Last Thursday Frank Gollas wrote me an email about the idea using CO2 information for house automation. Somehow he was in contact with some people of the project of CO2 Signal discussing use cases. Since I am now working as a Product Owner for Deutsche Telekom Connected Home he thought it might be interesting for me as well. That said, I spread the news last Friday to my developer colleague Markus Bösling and we had a closer look at CO2 Signal and their API and I really love their claim:
“A smart device should use electricity when its carbon footprint is lowest.”
CO2 Signal
Absolutely surprising, some hours later Markus flashed me with this:
Think about it for a moment!
You are able to automate your devices with smart home by optimize using electricity, when its carbon footprint is the lowest.
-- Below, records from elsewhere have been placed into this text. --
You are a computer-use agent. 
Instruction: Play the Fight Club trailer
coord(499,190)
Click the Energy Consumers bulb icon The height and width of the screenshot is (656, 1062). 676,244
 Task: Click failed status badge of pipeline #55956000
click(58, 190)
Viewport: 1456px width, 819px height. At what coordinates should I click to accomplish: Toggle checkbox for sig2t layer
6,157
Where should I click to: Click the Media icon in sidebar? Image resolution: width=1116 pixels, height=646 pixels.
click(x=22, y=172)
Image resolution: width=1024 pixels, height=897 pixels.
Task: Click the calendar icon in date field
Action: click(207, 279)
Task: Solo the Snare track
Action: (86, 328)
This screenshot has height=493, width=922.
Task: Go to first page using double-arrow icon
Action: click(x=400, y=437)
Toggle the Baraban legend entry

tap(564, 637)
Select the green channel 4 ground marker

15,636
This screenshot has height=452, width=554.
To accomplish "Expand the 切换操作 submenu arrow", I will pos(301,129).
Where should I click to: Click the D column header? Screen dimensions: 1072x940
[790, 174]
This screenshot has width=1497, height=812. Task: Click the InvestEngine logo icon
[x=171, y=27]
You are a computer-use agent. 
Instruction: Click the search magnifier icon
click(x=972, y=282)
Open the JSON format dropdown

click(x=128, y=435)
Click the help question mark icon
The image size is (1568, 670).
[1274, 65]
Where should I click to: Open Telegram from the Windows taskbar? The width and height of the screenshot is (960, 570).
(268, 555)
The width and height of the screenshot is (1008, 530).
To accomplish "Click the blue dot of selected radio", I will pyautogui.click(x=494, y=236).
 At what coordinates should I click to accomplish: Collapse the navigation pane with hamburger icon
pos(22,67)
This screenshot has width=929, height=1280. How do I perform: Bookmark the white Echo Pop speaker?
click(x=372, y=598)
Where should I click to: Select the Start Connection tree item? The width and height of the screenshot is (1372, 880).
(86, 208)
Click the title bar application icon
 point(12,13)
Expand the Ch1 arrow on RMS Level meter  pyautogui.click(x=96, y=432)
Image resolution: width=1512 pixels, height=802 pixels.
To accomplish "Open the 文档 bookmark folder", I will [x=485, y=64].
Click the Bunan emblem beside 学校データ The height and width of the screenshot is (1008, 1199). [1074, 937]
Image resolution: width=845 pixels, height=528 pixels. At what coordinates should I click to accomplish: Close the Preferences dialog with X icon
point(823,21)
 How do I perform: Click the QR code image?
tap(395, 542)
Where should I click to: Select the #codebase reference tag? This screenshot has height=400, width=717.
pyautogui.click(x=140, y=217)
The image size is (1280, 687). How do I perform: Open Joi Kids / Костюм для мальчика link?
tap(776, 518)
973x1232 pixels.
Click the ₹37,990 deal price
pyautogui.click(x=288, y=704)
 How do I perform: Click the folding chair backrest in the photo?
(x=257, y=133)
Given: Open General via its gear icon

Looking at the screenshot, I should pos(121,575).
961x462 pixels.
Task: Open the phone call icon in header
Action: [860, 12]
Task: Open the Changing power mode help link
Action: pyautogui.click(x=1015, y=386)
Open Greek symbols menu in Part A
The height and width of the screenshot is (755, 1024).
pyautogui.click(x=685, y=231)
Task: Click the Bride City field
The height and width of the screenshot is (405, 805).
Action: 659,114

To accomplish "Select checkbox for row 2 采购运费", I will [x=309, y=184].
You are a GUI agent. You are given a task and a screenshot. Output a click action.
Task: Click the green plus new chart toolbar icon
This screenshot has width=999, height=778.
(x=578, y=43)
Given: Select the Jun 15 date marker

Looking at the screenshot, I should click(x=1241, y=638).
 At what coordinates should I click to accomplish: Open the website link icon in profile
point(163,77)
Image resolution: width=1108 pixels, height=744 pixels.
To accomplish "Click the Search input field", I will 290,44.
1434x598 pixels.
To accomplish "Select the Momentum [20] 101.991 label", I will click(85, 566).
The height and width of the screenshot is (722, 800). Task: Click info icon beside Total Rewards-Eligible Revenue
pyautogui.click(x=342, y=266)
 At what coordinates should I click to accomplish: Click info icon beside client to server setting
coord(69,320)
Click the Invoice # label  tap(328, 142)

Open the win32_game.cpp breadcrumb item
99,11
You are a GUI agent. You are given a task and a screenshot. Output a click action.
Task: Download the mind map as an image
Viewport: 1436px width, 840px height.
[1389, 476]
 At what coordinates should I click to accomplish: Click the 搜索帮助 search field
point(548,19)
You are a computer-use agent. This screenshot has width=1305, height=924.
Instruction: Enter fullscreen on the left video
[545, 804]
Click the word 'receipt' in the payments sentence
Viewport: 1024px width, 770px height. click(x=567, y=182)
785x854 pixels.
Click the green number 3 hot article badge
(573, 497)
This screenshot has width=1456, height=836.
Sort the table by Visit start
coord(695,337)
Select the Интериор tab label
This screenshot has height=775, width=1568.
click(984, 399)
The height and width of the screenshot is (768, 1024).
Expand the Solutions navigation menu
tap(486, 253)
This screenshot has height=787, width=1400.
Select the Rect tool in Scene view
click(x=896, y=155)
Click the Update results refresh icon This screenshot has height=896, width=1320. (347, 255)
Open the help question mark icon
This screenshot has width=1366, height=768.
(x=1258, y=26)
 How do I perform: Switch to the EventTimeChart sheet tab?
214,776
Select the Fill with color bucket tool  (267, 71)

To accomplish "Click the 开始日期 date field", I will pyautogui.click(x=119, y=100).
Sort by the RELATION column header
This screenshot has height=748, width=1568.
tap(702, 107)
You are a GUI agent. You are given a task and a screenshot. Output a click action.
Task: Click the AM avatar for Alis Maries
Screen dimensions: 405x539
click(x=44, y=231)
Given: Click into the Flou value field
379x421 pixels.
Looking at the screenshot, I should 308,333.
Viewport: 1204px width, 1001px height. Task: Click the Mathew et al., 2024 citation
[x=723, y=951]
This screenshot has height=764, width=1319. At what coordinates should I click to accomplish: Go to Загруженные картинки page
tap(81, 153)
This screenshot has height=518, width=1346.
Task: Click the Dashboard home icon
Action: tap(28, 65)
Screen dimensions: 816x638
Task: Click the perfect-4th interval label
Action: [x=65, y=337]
How great would this be, everybody who would use this would be able to add his individual power to decrease carbon footprint.
What’s my benefit?
Some discussions later last weekend, I was surprised about the question from a friend of mine:
Friend: “But how do I benefit from this use case? Do I save costs by using electricity at lowest carbon footprint? ”
Me: Er – no!
[Pause]
Me: C’mon, really?
Is it utopia or do people really only care about ecology when it is compensated for them? Another dilemma which might be solved by the power of each country. Another grounding for me, but still fascinated about the opportunity to use the CO2 information to make a difference without getting paid back.
The final prototype
Today, Markus showed me his final implementation – I am overwhelmed with his passion to make this happen.
What is your opinion about smart devices, home automation and ecology? Would you use it? Is compensation needed? What is needed or missing?